SUPPLIED INFORMATION: Begin

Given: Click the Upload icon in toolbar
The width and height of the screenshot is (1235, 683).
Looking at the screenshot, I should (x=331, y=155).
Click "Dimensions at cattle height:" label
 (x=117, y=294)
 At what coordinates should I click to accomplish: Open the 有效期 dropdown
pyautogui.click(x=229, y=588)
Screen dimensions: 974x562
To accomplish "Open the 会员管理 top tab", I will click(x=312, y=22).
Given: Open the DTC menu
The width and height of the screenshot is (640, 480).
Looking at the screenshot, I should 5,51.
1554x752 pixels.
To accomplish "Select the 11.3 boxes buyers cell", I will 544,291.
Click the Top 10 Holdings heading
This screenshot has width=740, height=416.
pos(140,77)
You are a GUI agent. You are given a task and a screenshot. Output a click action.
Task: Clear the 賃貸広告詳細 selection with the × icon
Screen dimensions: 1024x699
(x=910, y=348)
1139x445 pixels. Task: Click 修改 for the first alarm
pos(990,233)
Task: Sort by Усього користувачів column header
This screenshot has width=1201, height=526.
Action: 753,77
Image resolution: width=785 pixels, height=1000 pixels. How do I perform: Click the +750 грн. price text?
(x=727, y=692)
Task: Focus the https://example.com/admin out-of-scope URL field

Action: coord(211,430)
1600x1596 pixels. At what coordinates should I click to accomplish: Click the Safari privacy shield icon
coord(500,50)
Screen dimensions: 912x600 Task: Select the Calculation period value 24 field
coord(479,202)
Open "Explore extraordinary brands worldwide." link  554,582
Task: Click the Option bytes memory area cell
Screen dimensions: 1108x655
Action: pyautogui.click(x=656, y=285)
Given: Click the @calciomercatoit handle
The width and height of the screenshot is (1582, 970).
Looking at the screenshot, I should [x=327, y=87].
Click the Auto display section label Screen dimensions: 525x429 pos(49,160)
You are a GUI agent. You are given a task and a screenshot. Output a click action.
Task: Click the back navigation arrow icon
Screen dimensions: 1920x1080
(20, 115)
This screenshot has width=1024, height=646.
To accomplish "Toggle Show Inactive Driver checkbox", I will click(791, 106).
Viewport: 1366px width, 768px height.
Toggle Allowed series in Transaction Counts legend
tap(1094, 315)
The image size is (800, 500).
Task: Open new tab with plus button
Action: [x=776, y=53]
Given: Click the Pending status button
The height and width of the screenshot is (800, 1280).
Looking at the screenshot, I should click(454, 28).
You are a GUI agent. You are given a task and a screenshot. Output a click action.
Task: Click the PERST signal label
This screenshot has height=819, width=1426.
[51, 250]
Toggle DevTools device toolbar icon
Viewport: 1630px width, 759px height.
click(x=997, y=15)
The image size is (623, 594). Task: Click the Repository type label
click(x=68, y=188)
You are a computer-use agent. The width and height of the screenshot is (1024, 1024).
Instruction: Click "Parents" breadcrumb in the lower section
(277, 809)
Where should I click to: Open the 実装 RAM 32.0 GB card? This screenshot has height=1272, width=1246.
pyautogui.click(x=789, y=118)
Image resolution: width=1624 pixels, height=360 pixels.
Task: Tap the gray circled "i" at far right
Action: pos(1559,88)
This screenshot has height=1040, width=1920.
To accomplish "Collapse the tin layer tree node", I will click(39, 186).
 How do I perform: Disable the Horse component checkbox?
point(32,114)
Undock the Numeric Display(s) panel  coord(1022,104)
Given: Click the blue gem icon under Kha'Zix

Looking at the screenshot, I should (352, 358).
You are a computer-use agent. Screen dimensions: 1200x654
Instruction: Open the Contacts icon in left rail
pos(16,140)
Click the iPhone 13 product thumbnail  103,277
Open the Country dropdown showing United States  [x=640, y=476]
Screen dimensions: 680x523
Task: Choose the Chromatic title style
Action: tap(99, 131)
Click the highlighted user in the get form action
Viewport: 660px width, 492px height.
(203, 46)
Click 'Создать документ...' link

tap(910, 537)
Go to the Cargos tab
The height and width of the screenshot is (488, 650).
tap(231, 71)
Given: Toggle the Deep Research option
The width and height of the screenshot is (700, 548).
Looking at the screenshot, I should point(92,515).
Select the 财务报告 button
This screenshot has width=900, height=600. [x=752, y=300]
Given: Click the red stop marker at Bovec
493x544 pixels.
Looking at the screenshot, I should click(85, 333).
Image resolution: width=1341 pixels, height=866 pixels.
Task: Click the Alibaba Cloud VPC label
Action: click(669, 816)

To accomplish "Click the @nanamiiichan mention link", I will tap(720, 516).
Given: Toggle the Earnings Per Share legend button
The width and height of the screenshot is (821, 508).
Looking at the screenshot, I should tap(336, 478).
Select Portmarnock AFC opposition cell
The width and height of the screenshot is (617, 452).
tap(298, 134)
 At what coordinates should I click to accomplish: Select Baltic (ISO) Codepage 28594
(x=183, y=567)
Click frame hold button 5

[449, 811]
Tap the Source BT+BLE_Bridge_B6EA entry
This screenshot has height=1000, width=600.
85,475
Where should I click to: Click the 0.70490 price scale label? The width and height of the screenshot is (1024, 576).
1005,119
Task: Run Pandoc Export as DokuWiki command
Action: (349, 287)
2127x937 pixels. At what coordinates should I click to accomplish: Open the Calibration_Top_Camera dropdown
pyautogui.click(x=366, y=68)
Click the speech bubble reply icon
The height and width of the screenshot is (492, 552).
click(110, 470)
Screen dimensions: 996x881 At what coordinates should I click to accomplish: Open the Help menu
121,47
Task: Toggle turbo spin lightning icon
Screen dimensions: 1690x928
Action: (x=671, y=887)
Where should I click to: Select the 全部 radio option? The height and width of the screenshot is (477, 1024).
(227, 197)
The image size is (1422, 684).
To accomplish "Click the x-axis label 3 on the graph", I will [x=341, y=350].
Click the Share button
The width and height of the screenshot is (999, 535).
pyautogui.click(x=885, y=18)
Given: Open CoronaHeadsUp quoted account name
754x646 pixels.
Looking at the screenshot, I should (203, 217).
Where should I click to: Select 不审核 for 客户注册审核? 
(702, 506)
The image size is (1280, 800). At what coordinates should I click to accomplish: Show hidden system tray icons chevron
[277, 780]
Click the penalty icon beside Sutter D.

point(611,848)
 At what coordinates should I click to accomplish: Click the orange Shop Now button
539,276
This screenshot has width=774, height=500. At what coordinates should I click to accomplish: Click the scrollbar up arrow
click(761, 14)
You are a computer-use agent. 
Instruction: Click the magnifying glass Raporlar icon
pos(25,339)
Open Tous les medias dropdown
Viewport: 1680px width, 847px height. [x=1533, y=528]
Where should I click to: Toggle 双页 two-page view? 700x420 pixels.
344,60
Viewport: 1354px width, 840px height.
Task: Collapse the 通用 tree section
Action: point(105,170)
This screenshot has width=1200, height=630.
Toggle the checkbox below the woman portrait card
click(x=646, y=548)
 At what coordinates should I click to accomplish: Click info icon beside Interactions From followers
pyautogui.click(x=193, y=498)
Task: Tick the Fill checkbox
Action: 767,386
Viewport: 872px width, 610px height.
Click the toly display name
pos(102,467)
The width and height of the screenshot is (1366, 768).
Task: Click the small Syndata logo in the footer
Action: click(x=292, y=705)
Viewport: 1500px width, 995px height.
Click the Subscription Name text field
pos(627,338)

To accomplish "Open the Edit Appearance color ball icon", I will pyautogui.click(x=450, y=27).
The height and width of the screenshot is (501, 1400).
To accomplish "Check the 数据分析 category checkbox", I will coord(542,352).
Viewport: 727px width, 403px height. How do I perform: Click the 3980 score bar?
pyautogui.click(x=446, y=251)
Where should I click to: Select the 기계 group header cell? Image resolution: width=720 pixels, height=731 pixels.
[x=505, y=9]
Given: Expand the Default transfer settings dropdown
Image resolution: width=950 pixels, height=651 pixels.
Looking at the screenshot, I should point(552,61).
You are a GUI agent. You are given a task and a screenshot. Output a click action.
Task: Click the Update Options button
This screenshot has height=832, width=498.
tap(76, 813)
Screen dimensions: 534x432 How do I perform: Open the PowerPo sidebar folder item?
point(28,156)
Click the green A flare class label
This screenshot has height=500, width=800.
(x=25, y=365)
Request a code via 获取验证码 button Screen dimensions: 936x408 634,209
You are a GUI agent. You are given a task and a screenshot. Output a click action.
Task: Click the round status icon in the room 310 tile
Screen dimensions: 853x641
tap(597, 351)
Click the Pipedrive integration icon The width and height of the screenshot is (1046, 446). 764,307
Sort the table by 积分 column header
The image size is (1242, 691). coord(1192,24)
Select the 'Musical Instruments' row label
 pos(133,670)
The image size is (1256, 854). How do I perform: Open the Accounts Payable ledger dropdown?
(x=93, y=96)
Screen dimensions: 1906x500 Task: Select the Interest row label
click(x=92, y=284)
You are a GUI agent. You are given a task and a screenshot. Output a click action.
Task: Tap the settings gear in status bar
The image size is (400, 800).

SUPPLIED INFORMATION: End

» TASK ITEM: Check how many lines in the entries contain "status", and reply with that number alone.

» SOLUTION TO THIS PROBLEM: 3